+++ Page text +++

Reputation: 733
I am new to shell scripting and I'm very confused between awk -FS
and awk -f
commands used. I've tried reading multiple pages on the difference between these two but was not able to understand clearly. Kindly help.
Here is an example:
Lets consider that a text file say, data.txt
has the below details.
S.No Product Qty Price
1-Pen-2-10
2-Pencil-1-5
3-Eraser-1-2
Now, when i try to use the following command:
$ awk -f'-' '{print $1,$2} data.txt
I get the below output:
1 Pen
2 Pencil
3 Eraser
But when i use the command:
$ awk -FS'-' '{print $1,$2} data.txt
the output is:
1-Pen-2-10
2-Pencil-1-5
3-Eraser-1-2
I don't understand the difference it does using the -FS
command. Could somebody help me out on what exactly happens between these two commands. Thanks!
Upvotes: 3
Views: 4490
Reputation: 80921
-FS
is not an argument to awk. -F
is, as is -f
.
The -F
argument tells awk what value to use for FS
(the field separator).

+++ Material provided +++

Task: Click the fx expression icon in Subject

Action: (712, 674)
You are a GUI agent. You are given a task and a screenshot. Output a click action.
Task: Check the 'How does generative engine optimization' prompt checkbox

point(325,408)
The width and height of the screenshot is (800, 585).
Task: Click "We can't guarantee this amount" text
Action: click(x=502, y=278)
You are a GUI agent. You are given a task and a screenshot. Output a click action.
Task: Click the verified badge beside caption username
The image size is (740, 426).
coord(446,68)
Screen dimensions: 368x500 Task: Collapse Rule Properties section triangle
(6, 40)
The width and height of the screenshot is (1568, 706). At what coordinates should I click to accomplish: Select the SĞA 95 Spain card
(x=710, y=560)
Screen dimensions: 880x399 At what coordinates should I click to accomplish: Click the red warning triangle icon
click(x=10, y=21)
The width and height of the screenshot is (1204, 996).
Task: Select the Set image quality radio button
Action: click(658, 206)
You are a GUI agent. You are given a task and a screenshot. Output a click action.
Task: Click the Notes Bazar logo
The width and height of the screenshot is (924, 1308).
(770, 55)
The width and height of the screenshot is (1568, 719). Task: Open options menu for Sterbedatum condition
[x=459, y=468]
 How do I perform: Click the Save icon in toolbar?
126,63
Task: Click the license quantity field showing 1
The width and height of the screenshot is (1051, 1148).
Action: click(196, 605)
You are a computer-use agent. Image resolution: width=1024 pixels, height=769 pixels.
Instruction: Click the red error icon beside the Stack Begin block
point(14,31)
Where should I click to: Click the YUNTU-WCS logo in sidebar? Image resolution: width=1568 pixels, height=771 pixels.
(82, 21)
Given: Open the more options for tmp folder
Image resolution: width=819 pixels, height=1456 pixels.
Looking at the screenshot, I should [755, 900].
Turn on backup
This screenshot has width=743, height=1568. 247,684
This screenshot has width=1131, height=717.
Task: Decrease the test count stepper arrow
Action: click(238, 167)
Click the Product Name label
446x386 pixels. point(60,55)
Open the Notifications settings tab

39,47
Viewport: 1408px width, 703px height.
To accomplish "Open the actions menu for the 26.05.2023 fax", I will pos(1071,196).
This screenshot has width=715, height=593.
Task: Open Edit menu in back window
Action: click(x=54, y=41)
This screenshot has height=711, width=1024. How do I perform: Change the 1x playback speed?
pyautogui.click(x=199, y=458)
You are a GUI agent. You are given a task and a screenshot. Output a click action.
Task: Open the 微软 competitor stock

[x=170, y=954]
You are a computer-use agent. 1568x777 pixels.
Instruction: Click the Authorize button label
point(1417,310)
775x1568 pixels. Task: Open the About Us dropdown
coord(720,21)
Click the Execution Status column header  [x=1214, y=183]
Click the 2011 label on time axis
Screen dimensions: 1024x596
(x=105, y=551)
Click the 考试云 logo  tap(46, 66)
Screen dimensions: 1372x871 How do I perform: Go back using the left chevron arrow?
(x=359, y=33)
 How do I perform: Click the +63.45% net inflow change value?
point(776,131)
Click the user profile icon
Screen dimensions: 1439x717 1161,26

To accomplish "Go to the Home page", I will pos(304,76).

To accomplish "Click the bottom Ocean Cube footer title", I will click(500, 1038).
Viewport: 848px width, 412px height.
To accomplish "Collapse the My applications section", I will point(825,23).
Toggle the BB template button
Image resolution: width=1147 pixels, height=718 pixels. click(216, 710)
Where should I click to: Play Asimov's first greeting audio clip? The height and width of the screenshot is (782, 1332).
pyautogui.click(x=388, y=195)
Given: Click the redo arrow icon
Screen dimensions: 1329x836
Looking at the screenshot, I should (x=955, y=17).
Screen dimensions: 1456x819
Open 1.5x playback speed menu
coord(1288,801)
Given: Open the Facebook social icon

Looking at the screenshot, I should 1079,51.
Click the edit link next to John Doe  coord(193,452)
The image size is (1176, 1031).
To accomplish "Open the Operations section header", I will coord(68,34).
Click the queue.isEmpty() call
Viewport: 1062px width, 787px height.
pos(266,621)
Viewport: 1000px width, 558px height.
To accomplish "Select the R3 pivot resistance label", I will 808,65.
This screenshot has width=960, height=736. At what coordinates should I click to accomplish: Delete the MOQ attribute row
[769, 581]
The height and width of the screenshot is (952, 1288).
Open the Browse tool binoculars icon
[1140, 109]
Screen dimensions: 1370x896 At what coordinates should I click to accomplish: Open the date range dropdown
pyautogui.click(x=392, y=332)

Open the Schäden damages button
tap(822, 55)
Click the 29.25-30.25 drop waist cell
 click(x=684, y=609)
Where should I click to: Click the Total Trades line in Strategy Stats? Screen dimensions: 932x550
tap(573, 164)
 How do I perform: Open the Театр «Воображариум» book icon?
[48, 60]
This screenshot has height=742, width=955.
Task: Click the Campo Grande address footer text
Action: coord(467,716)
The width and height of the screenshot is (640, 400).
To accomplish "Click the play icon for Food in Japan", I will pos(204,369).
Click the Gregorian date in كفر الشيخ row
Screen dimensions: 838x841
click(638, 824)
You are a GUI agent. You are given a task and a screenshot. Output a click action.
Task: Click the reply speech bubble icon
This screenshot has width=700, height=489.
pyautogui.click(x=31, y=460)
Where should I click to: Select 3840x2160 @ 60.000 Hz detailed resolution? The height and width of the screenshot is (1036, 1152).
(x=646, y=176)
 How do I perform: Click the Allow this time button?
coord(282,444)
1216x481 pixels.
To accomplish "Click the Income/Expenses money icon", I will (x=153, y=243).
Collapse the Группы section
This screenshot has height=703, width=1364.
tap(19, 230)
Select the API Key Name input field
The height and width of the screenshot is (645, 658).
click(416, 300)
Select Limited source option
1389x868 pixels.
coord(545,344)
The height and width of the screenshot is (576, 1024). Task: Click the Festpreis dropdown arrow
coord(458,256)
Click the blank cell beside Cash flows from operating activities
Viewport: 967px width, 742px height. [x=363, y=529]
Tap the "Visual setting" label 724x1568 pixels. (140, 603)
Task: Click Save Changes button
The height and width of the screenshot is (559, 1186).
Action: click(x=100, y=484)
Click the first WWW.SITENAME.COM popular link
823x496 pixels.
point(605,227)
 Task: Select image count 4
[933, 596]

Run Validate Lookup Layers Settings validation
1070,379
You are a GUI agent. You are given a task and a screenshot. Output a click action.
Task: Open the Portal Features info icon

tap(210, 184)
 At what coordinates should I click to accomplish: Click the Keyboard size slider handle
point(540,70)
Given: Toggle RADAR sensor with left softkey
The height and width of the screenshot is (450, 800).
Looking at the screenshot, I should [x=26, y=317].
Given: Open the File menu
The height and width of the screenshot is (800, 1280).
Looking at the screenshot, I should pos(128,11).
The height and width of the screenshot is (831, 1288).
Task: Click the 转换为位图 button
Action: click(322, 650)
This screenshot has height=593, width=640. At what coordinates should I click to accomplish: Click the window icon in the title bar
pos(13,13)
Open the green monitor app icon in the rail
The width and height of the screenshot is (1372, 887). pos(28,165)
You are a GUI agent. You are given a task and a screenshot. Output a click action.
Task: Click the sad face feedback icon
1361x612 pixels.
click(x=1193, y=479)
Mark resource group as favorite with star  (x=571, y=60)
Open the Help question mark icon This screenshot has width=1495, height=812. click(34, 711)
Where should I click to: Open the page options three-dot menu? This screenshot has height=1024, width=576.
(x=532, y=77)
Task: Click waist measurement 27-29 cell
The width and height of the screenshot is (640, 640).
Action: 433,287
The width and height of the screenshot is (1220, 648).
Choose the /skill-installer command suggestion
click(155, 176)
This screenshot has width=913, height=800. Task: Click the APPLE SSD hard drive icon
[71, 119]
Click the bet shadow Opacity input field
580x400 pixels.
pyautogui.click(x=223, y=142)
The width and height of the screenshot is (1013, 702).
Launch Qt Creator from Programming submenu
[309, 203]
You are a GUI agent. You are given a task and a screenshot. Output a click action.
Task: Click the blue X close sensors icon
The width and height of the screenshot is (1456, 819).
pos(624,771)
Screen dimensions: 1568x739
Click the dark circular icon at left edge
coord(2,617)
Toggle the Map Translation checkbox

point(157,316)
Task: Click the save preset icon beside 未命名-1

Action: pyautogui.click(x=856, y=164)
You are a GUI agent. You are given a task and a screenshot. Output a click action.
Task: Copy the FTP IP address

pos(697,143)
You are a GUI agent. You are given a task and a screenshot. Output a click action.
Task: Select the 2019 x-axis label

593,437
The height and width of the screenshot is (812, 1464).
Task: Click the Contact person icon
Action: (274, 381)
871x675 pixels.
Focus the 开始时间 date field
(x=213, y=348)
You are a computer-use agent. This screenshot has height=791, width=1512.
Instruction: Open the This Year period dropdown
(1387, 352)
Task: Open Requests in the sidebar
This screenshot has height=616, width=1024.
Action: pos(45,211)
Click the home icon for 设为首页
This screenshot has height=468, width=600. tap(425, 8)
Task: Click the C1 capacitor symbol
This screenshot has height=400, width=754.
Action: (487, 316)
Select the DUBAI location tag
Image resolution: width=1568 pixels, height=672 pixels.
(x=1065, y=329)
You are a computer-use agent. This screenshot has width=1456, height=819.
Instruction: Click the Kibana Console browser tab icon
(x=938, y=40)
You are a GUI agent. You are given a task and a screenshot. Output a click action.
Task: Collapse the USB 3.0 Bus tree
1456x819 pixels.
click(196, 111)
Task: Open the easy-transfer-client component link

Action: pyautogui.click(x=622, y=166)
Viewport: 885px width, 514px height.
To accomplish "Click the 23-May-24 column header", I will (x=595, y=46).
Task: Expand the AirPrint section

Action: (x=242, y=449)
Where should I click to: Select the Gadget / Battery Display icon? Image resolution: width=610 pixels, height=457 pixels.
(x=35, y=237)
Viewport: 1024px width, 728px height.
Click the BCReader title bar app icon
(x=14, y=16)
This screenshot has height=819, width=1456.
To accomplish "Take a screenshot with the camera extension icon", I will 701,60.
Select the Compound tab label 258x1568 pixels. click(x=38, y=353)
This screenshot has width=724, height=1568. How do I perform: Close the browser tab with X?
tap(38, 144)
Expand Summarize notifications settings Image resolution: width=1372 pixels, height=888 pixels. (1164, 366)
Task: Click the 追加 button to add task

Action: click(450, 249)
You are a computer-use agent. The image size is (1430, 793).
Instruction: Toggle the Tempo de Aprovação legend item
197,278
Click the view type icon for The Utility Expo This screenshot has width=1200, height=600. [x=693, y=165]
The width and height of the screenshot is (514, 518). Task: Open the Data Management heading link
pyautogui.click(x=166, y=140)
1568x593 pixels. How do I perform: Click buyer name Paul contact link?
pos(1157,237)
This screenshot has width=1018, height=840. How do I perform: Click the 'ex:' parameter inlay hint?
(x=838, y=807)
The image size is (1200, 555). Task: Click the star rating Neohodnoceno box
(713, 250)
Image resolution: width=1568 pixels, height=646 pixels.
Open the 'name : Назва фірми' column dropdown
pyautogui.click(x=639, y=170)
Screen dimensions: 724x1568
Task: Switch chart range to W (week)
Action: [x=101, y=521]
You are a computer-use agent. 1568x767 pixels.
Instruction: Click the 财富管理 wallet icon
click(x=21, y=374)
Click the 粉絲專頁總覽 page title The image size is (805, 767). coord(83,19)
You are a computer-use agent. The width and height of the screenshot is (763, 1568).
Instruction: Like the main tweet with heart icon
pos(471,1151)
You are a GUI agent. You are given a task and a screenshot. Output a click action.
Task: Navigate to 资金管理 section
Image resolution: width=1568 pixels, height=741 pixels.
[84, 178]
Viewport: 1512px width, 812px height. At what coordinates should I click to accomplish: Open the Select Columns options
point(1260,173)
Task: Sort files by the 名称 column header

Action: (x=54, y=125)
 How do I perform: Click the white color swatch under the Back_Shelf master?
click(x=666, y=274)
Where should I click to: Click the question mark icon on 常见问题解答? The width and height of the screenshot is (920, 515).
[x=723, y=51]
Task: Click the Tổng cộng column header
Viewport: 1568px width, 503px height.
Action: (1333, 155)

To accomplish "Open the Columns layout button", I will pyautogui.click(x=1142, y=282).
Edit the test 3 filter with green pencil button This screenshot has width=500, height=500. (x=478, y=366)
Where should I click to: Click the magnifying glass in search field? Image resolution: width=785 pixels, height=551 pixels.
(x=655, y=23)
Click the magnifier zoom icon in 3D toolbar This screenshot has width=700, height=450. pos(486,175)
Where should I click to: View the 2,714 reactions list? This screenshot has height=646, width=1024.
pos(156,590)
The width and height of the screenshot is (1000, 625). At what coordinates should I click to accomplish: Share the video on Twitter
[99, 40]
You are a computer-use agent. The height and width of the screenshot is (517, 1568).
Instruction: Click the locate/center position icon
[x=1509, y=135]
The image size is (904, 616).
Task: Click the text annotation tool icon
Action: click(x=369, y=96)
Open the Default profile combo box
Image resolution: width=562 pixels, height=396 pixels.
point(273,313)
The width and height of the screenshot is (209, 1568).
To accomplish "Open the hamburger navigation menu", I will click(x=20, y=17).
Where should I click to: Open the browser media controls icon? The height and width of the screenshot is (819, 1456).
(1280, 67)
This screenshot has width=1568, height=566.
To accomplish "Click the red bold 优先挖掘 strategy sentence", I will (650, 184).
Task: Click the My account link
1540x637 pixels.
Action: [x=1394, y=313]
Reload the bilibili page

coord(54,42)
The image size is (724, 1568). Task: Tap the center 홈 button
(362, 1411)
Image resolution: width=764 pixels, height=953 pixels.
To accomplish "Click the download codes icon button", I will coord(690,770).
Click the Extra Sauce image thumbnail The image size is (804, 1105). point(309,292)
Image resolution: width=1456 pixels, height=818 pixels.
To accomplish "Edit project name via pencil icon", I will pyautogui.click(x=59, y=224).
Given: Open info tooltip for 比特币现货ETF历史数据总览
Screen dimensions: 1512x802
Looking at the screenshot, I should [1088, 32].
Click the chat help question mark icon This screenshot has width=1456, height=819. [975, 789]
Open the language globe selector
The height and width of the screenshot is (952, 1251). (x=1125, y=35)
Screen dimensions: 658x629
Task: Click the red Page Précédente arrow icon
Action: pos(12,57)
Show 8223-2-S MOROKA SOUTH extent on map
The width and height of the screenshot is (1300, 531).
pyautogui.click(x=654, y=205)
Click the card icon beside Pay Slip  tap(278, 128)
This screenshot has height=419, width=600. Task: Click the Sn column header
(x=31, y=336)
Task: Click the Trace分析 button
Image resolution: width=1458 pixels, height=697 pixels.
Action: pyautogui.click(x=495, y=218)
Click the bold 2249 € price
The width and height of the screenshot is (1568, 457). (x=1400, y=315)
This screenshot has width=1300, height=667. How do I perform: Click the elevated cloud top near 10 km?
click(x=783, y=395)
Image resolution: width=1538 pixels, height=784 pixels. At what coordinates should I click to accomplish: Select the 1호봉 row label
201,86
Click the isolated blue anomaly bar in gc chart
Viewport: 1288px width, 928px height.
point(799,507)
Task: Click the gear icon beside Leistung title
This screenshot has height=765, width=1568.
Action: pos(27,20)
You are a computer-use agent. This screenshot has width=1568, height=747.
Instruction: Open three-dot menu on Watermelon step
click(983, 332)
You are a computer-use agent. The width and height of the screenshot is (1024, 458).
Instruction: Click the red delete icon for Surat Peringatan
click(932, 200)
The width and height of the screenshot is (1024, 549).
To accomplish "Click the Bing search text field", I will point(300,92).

+++

__Given problem__. Write out the awk question verbatim, from "Reputation: 733" to "the below details.".

__Final result__.
Reputation: 733
I am new to shell scripting and I'm very confused between awk -FS
and awk -f
commands used. I've tried reading multiple pages on the difference between these two but was not able to understand clearly. Kindly help.
Here is an example:
Lets consider that a text file say, data.txt
has the below details.